(Data excerpts)
=== Section Start ===

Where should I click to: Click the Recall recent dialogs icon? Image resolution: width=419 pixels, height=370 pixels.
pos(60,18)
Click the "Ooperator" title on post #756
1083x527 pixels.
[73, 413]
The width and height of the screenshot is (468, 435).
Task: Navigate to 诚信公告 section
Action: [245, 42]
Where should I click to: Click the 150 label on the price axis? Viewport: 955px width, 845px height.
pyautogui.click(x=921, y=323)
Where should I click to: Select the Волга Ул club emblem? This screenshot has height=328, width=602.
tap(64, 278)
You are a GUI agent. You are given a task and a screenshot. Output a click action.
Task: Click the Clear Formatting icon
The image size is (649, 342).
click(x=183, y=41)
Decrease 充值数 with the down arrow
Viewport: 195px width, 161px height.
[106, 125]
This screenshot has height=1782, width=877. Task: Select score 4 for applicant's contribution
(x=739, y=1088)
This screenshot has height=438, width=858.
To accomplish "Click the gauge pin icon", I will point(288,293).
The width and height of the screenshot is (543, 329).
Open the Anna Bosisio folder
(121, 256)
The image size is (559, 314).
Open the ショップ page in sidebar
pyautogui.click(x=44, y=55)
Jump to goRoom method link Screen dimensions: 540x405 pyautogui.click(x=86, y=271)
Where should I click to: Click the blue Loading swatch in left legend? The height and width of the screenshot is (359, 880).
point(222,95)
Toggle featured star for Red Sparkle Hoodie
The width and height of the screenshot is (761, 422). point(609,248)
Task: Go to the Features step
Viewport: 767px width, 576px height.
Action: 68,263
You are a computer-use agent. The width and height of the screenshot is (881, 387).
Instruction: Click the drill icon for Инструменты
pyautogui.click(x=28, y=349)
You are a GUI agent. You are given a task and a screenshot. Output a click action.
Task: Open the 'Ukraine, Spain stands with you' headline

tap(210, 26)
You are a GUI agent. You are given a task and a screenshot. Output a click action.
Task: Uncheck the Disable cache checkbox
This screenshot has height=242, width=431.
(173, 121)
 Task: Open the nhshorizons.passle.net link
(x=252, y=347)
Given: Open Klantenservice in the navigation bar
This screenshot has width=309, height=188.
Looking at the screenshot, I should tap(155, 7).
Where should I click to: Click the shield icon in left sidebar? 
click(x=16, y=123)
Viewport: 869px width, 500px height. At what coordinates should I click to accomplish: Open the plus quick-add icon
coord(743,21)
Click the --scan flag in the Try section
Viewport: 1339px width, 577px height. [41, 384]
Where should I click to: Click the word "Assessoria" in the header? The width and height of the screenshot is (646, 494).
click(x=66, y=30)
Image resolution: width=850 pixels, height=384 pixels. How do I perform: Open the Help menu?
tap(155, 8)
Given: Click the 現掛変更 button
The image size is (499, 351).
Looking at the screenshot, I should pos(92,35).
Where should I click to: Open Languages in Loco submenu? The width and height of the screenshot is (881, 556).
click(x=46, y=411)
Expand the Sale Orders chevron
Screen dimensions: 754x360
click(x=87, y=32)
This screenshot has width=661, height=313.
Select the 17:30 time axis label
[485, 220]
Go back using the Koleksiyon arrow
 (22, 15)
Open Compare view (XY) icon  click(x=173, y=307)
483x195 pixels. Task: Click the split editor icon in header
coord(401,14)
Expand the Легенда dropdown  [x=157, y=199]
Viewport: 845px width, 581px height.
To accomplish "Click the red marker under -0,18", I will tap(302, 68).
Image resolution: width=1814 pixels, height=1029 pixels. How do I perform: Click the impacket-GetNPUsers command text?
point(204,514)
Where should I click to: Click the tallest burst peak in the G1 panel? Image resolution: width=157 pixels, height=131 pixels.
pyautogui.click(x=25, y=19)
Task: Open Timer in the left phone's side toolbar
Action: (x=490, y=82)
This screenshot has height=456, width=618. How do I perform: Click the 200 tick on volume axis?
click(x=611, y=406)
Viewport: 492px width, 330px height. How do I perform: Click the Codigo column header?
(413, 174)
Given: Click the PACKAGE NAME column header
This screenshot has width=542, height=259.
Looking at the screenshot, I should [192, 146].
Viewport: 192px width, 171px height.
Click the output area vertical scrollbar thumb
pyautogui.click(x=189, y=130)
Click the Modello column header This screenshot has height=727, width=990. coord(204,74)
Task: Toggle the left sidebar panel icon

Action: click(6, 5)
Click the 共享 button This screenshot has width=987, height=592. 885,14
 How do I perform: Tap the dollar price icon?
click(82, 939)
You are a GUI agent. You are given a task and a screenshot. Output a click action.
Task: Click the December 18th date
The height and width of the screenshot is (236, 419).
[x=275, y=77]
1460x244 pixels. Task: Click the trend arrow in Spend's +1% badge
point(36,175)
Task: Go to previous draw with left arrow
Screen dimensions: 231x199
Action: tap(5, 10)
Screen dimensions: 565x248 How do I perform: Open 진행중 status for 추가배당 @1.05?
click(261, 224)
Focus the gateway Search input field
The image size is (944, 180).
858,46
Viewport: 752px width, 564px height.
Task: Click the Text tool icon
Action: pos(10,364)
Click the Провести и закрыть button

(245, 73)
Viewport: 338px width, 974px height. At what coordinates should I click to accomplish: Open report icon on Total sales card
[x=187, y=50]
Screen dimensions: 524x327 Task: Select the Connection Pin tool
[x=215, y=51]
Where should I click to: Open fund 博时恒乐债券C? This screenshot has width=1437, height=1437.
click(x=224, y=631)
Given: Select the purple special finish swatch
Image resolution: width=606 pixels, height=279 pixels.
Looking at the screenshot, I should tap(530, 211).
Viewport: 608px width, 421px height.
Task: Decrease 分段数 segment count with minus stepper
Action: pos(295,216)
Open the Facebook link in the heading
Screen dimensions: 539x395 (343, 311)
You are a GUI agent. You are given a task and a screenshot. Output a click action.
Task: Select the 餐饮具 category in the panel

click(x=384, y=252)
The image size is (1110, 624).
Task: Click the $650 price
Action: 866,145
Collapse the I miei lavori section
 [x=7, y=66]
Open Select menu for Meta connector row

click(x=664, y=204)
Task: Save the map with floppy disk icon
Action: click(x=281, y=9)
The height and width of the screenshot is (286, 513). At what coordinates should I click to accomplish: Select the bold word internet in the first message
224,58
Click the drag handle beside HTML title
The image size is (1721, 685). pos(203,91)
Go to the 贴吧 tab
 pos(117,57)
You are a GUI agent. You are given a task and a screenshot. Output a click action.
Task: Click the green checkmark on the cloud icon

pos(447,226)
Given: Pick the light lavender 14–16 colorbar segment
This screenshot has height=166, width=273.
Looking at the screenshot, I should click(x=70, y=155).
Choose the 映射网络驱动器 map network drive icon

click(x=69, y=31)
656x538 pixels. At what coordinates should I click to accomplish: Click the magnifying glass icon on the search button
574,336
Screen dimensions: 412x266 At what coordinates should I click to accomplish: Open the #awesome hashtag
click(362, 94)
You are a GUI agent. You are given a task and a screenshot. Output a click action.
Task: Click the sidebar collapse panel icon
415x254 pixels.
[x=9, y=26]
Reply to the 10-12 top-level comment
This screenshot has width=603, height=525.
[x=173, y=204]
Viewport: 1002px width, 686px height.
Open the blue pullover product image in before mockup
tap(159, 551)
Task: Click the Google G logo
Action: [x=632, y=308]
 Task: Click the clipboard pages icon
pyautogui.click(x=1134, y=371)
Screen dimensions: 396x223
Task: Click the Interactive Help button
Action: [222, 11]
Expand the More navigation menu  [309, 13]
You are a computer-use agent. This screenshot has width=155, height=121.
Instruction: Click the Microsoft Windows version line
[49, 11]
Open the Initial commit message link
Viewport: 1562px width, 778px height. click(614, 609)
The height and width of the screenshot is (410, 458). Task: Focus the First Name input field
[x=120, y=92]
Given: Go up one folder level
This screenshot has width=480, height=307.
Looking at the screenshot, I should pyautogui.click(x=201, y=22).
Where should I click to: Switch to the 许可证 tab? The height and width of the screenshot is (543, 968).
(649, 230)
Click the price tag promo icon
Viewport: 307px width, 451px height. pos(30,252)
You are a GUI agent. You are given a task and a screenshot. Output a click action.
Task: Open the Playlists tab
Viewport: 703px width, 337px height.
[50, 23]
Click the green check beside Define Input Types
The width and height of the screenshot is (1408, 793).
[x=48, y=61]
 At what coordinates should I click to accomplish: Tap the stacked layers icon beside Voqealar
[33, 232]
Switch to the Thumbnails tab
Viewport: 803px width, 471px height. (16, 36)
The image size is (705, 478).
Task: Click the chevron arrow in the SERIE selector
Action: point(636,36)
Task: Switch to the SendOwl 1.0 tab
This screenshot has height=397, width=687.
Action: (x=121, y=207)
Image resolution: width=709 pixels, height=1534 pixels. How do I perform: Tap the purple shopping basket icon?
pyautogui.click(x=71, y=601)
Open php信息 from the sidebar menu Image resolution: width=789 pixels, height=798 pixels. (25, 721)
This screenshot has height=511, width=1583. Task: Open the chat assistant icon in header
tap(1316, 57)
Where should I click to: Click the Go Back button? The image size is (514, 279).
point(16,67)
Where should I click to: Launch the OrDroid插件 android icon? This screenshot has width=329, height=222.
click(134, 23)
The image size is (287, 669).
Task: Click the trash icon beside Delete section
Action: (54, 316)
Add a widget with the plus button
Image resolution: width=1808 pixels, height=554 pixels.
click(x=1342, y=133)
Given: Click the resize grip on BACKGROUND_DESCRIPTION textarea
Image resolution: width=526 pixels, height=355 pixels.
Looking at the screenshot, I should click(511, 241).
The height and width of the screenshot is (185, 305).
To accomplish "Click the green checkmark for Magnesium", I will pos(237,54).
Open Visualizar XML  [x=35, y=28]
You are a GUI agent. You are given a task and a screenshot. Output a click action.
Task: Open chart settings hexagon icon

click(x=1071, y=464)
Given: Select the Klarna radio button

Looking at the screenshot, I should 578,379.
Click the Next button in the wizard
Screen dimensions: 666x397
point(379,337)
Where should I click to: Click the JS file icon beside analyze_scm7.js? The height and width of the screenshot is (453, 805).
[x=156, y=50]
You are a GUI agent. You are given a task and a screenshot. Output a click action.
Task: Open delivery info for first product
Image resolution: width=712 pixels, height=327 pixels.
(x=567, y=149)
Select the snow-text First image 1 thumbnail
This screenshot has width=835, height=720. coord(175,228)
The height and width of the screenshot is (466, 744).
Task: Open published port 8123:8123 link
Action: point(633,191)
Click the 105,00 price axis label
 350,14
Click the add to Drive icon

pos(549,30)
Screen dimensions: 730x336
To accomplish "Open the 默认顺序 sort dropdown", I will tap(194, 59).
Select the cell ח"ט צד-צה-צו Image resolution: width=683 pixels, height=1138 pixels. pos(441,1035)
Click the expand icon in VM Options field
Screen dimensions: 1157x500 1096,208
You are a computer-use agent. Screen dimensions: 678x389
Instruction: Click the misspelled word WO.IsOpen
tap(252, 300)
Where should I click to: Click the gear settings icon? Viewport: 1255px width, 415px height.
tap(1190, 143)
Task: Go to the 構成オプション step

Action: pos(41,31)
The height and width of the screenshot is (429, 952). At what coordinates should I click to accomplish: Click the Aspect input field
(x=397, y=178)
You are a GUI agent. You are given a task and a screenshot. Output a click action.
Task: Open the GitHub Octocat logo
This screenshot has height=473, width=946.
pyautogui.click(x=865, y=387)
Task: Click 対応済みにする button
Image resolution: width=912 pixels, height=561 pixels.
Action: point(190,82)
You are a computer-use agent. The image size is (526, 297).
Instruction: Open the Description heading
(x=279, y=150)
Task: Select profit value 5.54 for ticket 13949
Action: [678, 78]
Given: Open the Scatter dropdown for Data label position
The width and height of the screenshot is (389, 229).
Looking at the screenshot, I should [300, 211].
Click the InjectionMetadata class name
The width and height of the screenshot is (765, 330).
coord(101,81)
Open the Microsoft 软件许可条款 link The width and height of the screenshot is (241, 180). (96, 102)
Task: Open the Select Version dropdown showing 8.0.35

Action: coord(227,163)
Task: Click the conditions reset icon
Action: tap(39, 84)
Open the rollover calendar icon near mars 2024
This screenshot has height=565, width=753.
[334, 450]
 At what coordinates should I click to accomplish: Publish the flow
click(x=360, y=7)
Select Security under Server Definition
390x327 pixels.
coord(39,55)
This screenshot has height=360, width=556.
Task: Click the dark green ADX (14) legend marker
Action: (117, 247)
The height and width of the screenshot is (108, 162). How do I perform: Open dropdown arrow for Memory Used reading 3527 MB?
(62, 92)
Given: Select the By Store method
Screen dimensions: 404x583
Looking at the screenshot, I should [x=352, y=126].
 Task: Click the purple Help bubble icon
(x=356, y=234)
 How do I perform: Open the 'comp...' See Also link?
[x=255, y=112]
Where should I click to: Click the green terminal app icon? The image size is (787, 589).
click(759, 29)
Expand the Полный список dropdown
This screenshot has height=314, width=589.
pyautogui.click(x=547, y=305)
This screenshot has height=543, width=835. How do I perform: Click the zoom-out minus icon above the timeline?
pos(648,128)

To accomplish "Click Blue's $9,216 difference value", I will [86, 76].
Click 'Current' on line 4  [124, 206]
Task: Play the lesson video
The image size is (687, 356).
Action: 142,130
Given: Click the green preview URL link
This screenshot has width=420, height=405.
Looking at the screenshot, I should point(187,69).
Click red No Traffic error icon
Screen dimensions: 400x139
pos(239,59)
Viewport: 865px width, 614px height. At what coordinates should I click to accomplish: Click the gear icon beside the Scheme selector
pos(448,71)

=== Section End ===

Go through the records above, find each line with the string "computer", and copy it.

You are a computer-use agent. The width and height of the screenshot is (881, 387).
You are a computer-use agent. This screenshot has width=155, height=121.
You are a computer-use agent. Screen dimensions: 678x389
You are a computer-use agent. The image size is (526, 297).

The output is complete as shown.